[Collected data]
....

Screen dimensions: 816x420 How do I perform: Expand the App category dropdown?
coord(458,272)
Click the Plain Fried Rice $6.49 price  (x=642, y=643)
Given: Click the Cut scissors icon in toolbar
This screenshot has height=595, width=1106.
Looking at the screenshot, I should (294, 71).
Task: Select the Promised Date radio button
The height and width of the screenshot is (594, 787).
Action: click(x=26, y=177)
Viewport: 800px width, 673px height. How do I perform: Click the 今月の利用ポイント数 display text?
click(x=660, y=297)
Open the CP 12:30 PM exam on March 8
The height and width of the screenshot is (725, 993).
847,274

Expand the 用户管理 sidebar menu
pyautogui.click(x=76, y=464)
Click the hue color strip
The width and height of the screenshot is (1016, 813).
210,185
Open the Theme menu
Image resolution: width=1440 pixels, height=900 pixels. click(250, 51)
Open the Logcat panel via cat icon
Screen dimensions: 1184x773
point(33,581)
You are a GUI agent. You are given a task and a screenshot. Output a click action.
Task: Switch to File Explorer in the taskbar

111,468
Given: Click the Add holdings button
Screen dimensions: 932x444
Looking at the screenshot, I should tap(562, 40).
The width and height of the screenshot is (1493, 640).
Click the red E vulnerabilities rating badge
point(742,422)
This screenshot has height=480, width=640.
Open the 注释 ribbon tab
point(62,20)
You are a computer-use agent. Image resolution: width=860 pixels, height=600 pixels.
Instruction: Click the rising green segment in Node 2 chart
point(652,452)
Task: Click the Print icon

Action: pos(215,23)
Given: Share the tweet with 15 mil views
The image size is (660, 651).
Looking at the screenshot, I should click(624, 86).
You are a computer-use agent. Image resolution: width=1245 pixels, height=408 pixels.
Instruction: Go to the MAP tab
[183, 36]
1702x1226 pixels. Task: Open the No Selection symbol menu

....

Transcribe the records above from the line holding "Given: Click the Cut scissors icon in toolbar" down to the line holding "Open the CP 12:30 PM exam on March 8", inclusive, without adding anything.

• _OUTPUT FOR THIS TASK_:
Given: Click the Cut scissors icon in toolbar
This screenshot has height=595, width=1106.
Looking at the screenshot, I should (294, 71).
Task: Select the Promised Date radio button
The height and width of the screenshot is (594, 787).
Action: click(x=26, y=177)
Viewport: 800px width, 673px height. How do I perform: Click the 今月の利用ポイント数 display text?
click(x=660, y=297)
Open the CP 12:30 PM exam on March 8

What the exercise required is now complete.